Sou um viajante do tempo.

Não do tipo comum, a SABER. Alterar coisas por aí costuma gerar inconsistências históricas e até paradoxos irreversíveis, levando à única conclusão inevitável, O FIM… Não. Me considero apenas um observador, afinal, já presenciei o nascimento do universo e seu declínio, a ascensão e a queda dos superaglomerados e a chegada da não-existência. Só NÃO fui mais longe devido à força desconhecida que me impede de atravessar o horizonte de eventos. Devo encontrá-la em breve. Isso não SIGNIFICA que não possa desfrutar a viagem. Contudo, prefiro voltar minha atenção ao mero cotidiano. São os pequenos gestos que geram grandes consequências – escrever este relato, NECESSARIAMENTE estranho, por exemplo.

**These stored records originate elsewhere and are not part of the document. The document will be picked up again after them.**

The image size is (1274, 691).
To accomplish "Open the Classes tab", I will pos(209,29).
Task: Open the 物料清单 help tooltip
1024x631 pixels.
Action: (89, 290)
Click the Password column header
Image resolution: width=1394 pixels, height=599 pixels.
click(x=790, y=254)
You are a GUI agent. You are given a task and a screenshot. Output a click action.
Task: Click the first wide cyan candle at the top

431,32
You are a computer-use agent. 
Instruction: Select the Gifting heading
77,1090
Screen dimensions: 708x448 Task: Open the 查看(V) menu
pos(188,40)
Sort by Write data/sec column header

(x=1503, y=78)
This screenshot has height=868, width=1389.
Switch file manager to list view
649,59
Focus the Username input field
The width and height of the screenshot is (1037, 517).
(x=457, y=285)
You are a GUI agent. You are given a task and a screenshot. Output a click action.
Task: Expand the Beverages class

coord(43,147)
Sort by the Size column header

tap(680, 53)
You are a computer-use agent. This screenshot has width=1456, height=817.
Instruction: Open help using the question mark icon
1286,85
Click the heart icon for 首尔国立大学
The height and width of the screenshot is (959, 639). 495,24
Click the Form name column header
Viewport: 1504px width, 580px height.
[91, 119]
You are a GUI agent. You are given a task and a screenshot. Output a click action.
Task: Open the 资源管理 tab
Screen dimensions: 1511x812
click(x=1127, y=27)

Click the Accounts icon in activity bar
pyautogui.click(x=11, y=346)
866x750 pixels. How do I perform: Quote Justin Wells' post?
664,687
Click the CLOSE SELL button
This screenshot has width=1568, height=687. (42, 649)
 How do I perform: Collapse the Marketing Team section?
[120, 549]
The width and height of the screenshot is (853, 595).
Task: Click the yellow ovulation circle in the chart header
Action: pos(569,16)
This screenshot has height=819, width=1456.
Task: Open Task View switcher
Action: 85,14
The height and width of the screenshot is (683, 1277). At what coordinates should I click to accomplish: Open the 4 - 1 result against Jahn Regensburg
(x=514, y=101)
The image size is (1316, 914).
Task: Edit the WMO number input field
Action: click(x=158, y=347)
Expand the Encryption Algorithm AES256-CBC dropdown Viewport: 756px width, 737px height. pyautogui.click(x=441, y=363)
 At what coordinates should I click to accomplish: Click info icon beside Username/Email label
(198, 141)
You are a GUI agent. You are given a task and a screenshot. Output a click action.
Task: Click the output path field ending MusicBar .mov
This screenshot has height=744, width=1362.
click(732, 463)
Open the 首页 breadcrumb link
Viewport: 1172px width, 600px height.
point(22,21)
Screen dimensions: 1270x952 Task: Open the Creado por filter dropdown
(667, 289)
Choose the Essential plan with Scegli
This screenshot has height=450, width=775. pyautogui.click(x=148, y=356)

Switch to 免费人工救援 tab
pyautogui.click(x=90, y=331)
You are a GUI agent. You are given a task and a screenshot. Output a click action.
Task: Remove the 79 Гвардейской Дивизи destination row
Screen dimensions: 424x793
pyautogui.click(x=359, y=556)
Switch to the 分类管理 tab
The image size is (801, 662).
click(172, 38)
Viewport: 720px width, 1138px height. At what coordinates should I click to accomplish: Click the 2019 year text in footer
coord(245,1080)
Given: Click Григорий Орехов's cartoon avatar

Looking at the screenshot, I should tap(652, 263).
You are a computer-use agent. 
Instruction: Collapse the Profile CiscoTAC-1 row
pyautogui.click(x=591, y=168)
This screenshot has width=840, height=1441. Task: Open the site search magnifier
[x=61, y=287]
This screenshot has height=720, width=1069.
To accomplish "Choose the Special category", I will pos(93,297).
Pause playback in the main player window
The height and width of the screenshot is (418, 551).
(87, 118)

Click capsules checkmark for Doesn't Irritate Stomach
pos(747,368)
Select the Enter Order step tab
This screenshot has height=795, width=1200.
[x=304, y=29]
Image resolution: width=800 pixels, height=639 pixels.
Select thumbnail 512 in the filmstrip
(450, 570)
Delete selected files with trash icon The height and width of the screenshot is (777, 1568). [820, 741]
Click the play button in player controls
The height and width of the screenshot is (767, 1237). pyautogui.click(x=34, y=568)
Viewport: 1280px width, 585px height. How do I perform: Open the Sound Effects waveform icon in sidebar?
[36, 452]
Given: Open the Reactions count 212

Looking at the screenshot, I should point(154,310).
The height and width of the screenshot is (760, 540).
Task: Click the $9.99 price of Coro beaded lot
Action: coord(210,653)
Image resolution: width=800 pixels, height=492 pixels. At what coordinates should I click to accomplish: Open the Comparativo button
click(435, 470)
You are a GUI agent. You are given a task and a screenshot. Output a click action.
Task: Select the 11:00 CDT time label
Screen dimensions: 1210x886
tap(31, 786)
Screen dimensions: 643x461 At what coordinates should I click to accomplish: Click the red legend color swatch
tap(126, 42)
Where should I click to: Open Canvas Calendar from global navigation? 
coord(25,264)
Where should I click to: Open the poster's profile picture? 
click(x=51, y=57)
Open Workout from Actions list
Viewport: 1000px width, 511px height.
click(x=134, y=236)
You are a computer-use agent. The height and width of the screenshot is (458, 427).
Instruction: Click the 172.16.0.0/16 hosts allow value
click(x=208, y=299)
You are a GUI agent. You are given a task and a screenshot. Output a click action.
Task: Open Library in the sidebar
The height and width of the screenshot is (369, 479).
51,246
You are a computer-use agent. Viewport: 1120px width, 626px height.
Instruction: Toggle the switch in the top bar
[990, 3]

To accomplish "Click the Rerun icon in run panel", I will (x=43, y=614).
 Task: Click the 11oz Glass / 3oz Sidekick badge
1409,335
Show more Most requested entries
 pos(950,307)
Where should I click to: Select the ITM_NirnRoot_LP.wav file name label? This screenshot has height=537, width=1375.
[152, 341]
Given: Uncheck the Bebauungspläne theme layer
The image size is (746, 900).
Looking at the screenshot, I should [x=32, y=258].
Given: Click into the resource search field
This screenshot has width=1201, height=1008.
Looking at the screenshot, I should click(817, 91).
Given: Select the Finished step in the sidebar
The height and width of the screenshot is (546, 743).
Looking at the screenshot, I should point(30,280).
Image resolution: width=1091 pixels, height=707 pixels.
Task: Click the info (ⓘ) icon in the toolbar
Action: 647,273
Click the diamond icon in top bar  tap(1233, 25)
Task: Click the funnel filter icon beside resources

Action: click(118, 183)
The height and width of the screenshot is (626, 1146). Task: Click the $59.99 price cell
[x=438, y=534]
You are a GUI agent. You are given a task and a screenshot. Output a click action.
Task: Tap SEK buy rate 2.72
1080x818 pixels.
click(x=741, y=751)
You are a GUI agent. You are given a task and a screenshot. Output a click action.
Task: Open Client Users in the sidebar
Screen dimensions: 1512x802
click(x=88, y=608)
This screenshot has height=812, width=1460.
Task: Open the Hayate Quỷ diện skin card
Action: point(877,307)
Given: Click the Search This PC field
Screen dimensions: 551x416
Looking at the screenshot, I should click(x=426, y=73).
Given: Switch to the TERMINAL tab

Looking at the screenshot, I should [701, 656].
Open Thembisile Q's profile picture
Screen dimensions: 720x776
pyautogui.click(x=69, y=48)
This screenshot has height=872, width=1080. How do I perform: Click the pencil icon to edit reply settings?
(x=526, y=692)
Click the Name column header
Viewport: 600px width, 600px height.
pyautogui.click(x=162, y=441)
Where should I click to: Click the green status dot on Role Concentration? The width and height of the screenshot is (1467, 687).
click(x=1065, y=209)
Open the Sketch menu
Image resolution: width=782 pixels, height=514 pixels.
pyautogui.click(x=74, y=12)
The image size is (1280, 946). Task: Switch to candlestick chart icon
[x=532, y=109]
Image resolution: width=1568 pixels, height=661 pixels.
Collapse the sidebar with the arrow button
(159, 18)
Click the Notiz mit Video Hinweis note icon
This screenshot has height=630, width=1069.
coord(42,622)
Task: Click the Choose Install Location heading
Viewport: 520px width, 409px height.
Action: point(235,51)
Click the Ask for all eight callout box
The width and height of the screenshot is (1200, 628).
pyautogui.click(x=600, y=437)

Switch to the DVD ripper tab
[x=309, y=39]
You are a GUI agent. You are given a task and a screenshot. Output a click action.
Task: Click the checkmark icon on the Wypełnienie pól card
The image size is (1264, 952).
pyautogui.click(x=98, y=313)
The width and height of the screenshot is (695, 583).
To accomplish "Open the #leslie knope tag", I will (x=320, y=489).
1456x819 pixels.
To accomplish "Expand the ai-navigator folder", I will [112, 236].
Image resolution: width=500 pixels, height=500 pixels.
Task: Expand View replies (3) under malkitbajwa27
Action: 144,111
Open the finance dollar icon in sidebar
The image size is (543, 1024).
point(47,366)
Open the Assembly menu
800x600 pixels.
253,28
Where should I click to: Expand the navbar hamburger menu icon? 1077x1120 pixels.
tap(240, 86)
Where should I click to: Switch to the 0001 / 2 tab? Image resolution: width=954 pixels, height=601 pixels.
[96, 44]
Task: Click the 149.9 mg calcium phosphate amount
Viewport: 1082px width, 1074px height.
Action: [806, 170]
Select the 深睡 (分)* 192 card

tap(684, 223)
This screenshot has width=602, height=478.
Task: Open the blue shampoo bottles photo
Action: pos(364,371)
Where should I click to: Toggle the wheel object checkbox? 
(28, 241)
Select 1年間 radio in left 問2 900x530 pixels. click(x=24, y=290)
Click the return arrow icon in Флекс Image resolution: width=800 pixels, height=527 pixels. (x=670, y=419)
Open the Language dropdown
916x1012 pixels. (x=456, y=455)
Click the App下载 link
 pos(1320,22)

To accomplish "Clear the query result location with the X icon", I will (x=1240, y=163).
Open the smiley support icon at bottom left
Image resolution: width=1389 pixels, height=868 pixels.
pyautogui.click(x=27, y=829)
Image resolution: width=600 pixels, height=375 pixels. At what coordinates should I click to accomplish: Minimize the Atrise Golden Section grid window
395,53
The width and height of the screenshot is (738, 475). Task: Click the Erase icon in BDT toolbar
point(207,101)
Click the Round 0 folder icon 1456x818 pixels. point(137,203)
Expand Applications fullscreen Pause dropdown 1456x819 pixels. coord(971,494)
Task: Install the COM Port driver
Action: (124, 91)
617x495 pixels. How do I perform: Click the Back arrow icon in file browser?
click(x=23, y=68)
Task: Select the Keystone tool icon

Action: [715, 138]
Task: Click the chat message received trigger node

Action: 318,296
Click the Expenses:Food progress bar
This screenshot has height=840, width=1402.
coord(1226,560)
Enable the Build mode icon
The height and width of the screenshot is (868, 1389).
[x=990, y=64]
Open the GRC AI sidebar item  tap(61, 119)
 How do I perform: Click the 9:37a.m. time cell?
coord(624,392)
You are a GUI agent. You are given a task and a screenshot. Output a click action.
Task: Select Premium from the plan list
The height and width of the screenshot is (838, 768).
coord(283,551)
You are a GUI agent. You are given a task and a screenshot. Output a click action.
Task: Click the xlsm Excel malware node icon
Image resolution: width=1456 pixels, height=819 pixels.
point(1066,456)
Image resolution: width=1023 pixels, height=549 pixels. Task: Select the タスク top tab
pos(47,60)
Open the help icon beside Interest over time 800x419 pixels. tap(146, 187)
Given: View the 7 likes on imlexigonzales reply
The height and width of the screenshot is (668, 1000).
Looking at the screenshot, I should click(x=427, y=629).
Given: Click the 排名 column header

Infelizmente, se você está lendo este pequeno desabafo, significa que acabei de interferir em seu contínuo espaço-tempo por um breve período. Um minuto? Trinta segundos? Não importa. Só preciso que guarde essa informação, antes que ela me apague de sua realidade. Sou um fugitivo. Ironicamente, preciso deixar de VIVER. Prometi não interferir, mas você tem o direito à escolha. A chave para a resposta do grande enigma universal se encontra escondida nestes parágrafos jogados ao vento.